## Problem to work on
Look through the data below. Collect every line where the word "computer" occurs.

── Data listing ──

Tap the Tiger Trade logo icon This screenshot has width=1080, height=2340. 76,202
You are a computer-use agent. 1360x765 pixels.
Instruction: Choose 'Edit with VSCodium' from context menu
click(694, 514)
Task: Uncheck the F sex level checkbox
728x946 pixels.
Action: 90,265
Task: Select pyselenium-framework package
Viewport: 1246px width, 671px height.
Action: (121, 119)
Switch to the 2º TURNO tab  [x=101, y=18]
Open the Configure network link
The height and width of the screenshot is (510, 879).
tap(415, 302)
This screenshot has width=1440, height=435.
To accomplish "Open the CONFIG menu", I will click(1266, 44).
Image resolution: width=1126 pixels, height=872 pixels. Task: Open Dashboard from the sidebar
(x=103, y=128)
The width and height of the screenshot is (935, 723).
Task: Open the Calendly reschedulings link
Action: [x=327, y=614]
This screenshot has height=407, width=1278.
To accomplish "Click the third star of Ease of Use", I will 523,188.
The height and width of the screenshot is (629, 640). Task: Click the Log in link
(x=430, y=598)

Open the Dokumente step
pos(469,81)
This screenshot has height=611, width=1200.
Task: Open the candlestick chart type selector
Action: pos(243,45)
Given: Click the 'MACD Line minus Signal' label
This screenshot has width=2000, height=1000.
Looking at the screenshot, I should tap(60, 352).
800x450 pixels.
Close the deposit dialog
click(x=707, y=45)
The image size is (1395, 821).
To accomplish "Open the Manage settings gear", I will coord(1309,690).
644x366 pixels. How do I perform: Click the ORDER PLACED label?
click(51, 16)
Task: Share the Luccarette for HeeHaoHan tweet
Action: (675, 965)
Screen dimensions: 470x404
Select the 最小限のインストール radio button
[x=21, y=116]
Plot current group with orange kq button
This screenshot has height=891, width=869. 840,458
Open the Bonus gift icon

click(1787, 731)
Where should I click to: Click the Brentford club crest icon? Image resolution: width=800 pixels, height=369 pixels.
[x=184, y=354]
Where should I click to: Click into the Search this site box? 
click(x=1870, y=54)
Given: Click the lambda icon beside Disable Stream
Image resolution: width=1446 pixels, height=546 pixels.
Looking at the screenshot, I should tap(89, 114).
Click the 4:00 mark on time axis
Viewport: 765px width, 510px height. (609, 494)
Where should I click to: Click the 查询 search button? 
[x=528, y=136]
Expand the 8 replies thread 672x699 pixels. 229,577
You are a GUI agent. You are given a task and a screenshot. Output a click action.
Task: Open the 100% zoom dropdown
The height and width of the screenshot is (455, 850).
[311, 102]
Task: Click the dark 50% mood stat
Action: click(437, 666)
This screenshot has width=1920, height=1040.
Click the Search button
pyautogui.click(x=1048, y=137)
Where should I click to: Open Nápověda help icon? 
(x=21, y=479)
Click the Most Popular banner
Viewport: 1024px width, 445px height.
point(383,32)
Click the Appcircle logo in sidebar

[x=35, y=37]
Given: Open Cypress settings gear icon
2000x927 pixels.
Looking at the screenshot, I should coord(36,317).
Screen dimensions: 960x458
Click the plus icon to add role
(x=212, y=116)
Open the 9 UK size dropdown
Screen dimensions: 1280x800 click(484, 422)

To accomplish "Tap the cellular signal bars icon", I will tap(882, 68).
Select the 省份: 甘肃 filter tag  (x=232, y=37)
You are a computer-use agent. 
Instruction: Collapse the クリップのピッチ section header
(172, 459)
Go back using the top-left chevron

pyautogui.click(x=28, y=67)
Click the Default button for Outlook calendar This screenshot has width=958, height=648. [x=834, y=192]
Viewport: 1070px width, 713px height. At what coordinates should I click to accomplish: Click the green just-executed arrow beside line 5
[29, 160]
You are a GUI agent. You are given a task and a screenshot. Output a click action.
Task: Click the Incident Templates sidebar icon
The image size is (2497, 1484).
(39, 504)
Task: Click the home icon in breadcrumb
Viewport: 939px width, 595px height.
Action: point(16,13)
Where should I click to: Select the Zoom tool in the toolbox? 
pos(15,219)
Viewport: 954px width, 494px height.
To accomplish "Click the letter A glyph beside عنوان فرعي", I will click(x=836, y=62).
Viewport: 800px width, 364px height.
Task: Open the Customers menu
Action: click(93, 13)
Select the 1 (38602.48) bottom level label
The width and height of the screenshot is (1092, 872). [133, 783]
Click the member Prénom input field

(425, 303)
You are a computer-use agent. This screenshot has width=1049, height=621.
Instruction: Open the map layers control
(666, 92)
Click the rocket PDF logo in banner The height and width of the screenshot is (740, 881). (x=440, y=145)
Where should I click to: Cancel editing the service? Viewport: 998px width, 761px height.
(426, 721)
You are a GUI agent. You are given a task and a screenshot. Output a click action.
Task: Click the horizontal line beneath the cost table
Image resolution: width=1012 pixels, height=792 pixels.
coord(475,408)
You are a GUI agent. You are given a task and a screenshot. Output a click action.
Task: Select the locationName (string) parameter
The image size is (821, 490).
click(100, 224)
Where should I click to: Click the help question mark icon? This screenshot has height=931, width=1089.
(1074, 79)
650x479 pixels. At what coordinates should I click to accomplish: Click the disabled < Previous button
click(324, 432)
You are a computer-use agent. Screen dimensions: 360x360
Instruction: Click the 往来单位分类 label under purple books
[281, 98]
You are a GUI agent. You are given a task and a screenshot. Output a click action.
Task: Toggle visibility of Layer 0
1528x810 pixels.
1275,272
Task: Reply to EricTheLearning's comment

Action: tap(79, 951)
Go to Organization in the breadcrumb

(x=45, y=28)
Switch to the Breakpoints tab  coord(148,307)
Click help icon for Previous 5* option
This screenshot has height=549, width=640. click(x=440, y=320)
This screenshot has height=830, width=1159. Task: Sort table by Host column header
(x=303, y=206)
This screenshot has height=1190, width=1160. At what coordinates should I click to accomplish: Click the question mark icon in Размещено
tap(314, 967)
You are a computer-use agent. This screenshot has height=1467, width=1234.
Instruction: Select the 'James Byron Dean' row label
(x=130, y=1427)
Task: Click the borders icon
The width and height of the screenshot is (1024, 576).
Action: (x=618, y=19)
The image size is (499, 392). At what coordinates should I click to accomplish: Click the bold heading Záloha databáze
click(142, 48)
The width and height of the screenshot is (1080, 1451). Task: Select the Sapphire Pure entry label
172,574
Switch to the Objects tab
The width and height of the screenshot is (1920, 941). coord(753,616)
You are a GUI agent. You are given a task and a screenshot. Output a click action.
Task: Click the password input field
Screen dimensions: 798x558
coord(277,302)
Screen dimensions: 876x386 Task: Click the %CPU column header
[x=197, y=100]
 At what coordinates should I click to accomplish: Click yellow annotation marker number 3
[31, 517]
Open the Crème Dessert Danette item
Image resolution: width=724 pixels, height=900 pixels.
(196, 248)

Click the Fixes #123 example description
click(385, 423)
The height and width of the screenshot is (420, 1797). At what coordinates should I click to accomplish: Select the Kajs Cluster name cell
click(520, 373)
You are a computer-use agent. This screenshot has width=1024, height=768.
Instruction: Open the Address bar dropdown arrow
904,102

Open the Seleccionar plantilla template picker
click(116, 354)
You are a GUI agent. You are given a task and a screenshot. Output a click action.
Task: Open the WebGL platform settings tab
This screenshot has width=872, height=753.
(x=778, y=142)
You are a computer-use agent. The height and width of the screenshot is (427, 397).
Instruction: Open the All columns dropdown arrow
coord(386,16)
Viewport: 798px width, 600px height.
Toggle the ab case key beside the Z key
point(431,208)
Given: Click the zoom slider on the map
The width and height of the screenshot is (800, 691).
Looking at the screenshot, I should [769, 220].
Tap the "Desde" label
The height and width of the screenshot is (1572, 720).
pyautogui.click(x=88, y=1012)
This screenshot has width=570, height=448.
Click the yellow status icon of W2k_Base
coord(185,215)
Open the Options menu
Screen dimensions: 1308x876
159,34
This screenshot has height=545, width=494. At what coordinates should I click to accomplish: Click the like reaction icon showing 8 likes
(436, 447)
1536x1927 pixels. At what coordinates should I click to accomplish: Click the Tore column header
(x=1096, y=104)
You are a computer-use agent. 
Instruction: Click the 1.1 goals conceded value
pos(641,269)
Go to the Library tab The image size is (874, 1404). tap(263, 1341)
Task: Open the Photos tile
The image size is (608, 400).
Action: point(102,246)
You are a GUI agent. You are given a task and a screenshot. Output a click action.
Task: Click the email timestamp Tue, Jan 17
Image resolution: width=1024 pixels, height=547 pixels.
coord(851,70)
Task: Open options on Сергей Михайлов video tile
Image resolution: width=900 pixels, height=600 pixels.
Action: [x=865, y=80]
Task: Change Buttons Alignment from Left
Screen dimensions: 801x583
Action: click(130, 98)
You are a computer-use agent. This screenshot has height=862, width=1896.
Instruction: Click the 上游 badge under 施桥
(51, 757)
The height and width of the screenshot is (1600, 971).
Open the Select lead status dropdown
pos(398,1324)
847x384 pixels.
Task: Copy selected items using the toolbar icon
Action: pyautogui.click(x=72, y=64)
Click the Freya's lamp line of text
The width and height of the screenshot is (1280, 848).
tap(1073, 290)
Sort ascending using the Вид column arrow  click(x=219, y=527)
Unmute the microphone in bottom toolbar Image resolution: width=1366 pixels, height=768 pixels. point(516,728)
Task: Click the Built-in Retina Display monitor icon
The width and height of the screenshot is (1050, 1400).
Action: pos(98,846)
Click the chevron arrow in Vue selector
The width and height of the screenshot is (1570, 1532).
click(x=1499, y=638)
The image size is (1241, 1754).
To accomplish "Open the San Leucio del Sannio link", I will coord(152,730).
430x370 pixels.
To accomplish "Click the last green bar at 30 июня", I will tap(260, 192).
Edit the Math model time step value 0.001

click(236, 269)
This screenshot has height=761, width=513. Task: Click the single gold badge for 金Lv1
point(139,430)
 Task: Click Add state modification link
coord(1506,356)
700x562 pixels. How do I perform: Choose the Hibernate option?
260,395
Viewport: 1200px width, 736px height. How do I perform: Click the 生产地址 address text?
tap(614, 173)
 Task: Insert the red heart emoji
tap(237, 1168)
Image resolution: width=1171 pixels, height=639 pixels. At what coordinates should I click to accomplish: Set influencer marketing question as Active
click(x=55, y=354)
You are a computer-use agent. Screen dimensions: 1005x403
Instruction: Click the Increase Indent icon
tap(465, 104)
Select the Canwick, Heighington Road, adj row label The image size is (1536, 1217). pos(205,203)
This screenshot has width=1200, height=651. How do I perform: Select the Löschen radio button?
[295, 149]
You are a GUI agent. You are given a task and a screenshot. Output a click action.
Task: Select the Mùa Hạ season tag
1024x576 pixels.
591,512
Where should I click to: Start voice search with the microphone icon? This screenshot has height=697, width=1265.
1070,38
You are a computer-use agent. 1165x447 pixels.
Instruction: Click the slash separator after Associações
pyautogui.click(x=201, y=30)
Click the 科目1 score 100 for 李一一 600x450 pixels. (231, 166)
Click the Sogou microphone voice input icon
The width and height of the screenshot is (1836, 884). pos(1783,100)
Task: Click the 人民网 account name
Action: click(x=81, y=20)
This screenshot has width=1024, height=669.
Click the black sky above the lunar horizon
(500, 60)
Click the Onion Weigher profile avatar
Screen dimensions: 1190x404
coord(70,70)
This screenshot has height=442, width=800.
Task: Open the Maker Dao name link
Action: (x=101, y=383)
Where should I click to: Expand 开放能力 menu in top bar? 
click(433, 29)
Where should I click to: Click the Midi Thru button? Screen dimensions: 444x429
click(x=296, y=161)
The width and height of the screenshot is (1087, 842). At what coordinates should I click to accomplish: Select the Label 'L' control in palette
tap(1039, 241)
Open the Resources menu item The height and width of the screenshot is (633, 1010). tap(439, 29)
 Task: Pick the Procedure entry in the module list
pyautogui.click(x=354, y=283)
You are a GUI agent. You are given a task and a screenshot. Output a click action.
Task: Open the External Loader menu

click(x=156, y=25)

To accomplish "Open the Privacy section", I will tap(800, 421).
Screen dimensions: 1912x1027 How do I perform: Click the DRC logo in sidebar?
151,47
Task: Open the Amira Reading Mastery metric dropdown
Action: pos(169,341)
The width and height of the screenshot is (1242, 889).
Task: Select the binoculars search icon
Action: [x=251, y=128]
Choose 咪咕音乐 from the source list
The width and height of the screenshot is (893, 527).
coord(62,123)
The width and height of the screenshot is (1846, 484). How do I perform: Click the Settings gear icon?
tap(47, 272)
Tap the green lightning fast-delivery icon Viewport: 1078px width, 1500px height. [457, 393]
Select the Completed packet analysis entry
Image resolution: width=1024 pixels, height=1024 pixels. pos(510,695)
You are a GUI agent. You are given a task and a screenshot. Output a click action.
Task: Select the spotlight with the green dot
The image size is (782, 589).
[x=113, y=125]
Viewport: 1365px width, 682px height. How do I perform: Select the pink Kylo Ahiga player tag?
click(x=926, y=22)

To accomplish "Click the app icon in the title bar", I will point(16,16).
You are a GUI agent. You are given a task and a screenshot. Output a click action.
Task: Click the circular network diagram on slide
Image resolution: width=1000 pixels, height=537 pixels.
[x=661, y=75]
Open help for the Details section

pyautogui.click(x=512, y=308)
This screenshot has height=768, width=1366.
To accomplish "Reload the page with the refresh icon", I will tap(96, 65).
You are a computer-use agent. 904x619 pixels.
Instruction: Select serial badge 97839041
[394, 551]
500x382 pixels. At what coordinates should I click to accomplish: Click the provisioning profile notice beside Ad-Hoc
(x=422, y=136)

───

## Response
You are a computer-use agent. 1360x765 pixels.
You are a computer-use agent. 
You are a computer-use agent. This screenshot has width=1049, height=621.
You are a computer-use agent. Screen dimensions: 360x360
You are a computer-use agent. This screenshot has height=1467, width=1234.
You are a computer-use agent. This screenshot has width=1024, height=768.
You are a computer-use agent. The height and width of the screenshot is (427, 397).
You are a computer-use agent. 
You are a computer-use agent. This screenshot has height=862, width=1896.
You are a computer-use agent. Screen dimensions: 1005x403
You are a computer-use agent. 1165x447 pixels.
You are a computer-use agent. 904x619 pixels.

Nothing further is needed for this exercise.